Our two guides – Dougal, a Welshman with a calm authority, and Danny, an American with Chamonix mountain legs – laid out the ground rules. Avalanche gear always. Harnesses when needed. Ice axes, crampons, rifles.
The sailing began. Each day we’d anchor in a new fjord. Each morning we’d climb into military-grade Zodiacs, ferry across icy fjord waters to the shore; one of the guides would disembark first, rifle in hand, to make sure the coast was clear from bears. Then the real work began: ski touring.
I’d been ski touring for five years. There’s something satisfying, I’ve found, about earning your turns. Ski touring combines the best of mountaineering, solitude and skiing – no queues, no tracks, just a group of people climbing snow-laden mountains under their own steam, and carving their way back down!
The beauty, and the madness: Into the White
Clouds hung low. The wind howled. We clicked into our skis and began the climb – up, up, through hard-packed, windblown snow. We’d ski tour up steep, untouched terrain – often 800 to 1,000 vertical metres per climb, sometimes twice a day. It was physically tough. My hips nearly gave out until a veteran Austrian skier tweaked my technique, and the pain vanished like magic. Lesson two learned.
On one of our climbs, we reached a narrow ridge and that’s when the nerves really set in. The exposure was serious: no ropes, nowhere to drop a pole, let alone a person. I had to ask for help transitioning – no shame in that. Better a steady hand than a helicopter evac. One woman lost her ski into the sea. Our Arctic guide, miraculously, retrieved it from the water thanks to a small fluorescent decal and a sharp eye. That deserved a medal.
This was touring like I’d never experienced. There were days which were less dramatic, but stocked with beauty. The sun shone, lighting up the snowfields and casting long shadows across the fjords. We skied in total silence, past walruses on ice. Every day brought something new: seals hauled out on ice and – a highlight of the trip – a pod of beluga whales gliding beside a glacier. Captured by drone, straight out of Planet Earth.
We made it down, day after day. Exhausted, relieved, buzzing.
Safely back on the ship, some jumped in the water for a polar plunge and vodka shot. Brrr. I took in the view from the bridge.
Farewell to the Ice
We wrapped up the week with a BBQ on deck, beers in hand, surrounded by ice, sky, and the kind of quiet you don’t forget. That bittersweet feeling that only comes after a proper expedition.
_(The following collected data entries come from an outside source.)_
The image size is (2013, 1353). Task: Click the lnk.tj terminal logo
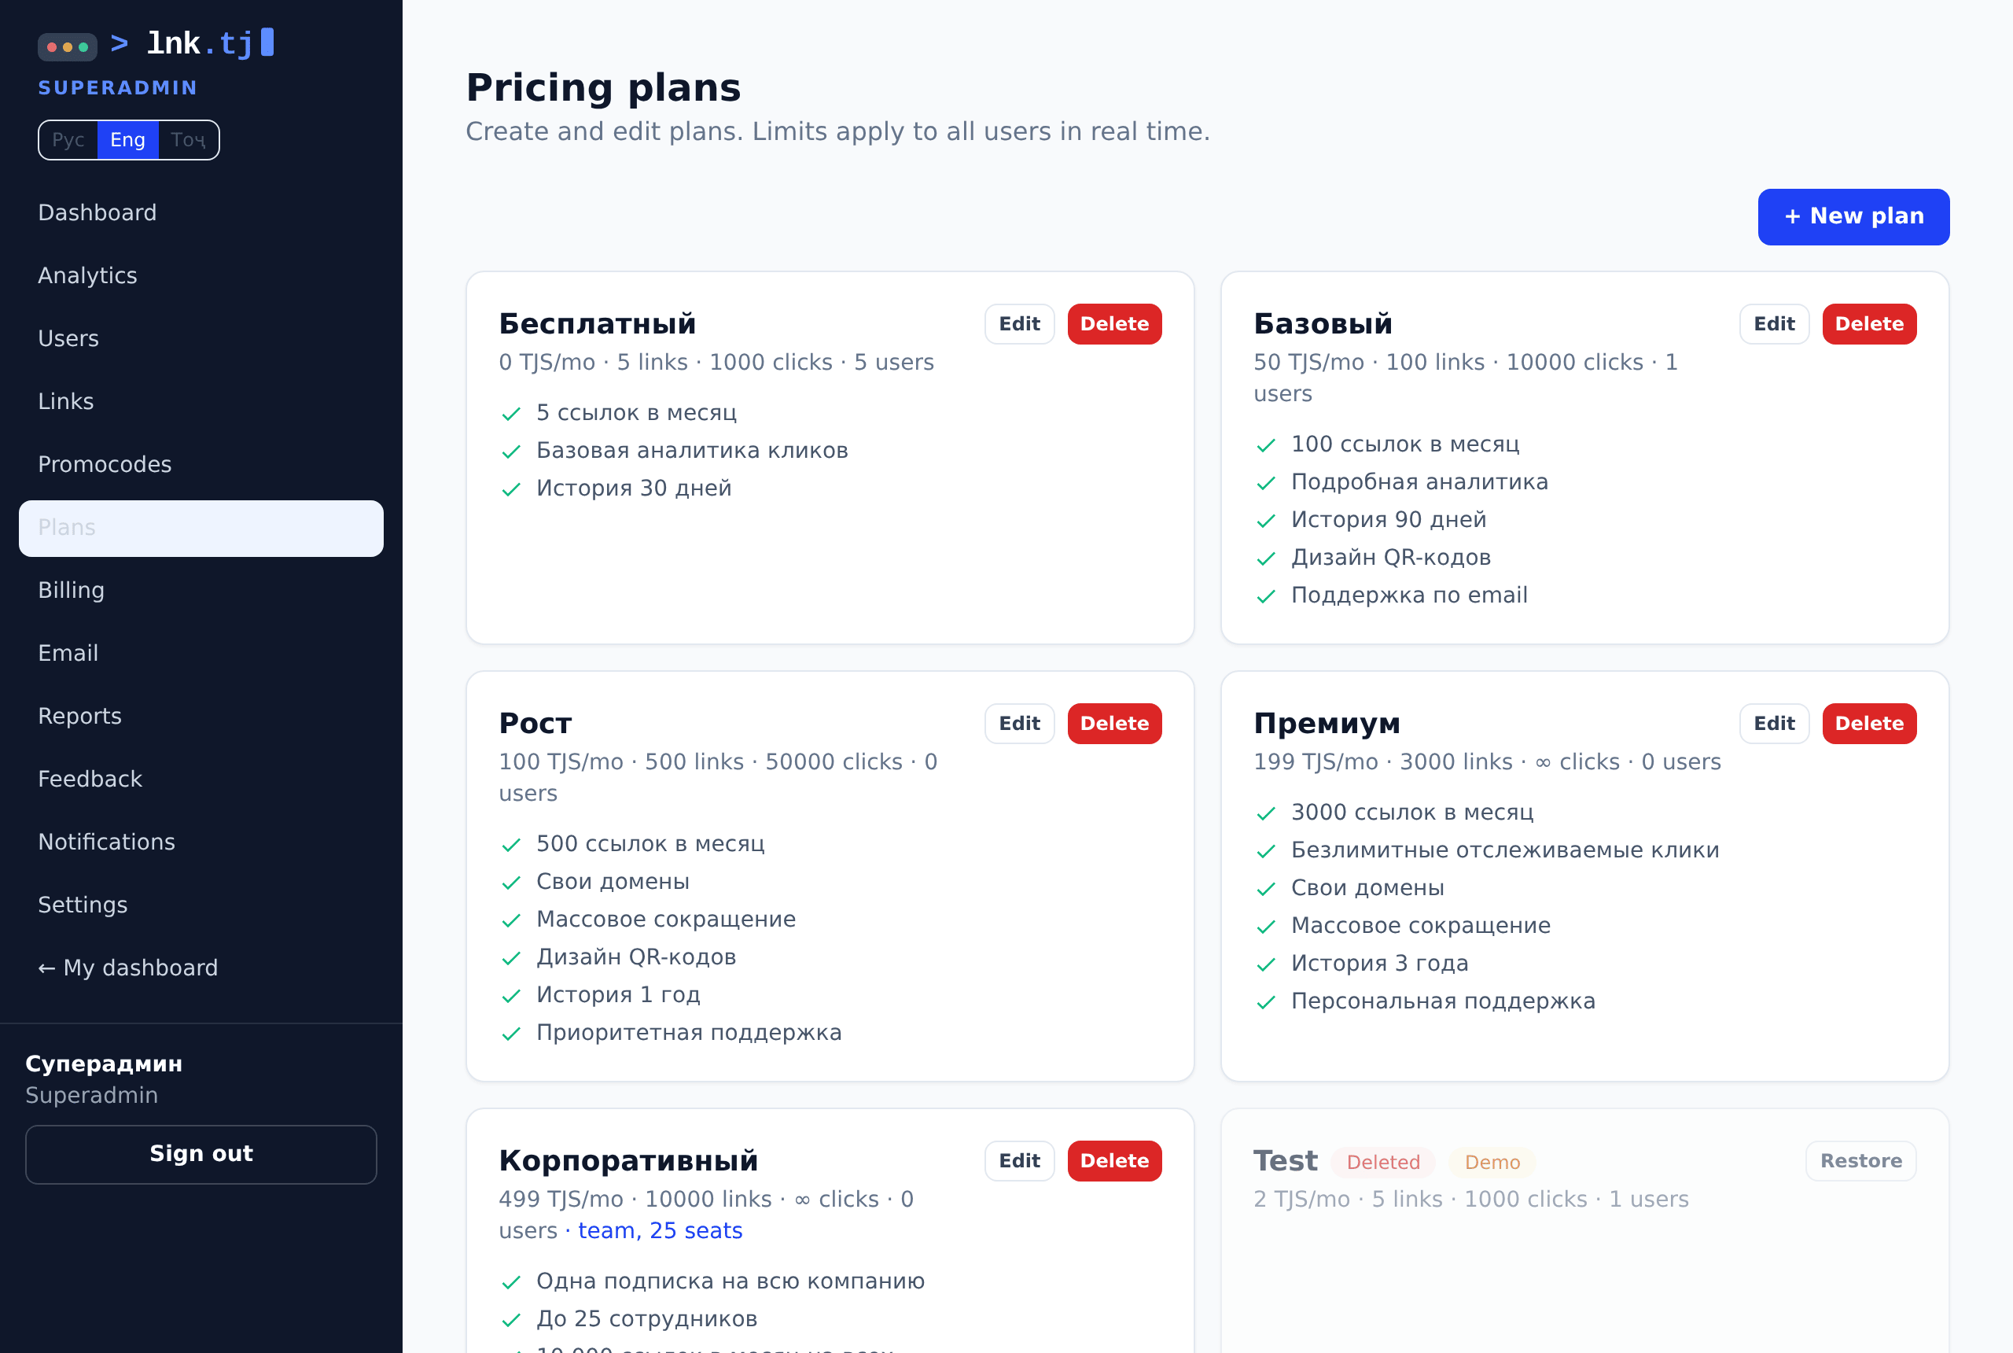(156, 44)
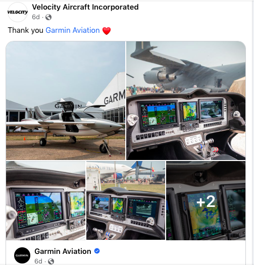The width and height of the screenshot is (254, 265).
Task: Open the 6d timestamp of Garmin post
Action: point(38,261)
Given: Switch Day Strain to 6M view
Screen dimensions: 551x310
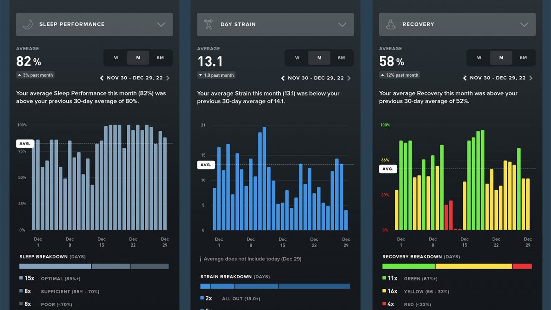Looking at the screenshot, I should tap(341, 58).
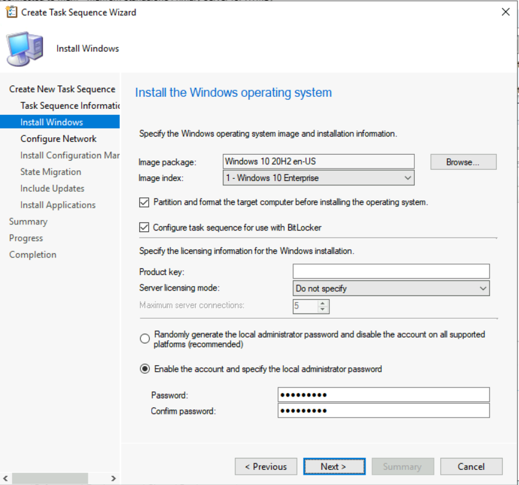The width and height of the screenshot is (519, 485).
Task: Uncheck Configure task sequence for BitLocker
Action: [x=144, y=227]
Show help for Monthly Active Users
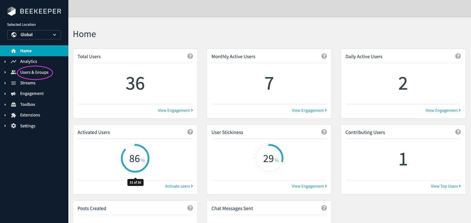The image size is (471, 223). (324, 56)
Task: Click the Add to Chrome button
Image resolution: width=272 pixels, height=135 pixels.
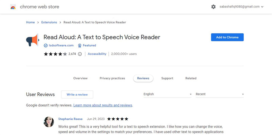Action: (227, 37)
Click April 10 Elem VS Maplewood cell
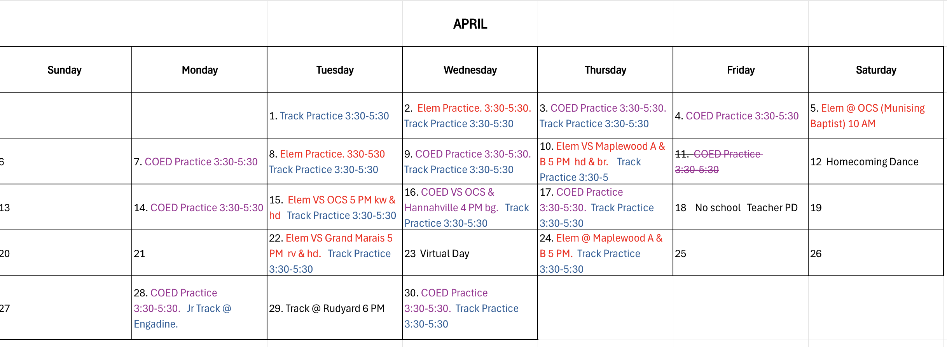This screenshot has height=347, width=947. tap(605, 161)
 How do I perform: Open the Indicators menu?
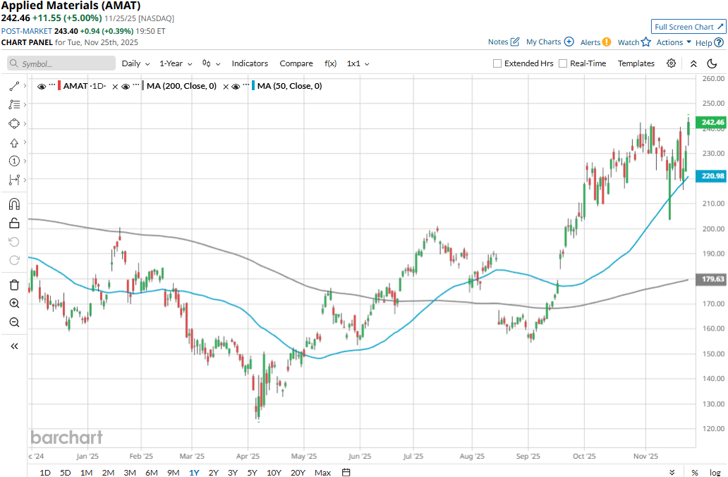point(250,63)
Back in Longyearbyen, we managed a quick visit to the World Seed Vault – a bizarre and fascinating place built for doomsday scenarios. A surreal monument to human foresight, buried in permafrost like a sci-fi set.
A stopover on the way home in Tromsø – a gem of a town in Arctic Norway – gave me a glimpse of the Lyngen Alps: now next on the list! Then finally, a short stay in Oslo, where summer had arrived and people were sunbathing by the harbour – this made for a surreal contrast to the world of glaciers and stillness I’d just left behind.
Final thoughts? This wasn’t just a ski trip. It was a full-body, full-mind reset. Ski touring in Svalbard is rugged, raw, and unforgettable. It tested me physically and allowed me to experience the beauty and serenity of the Arctic.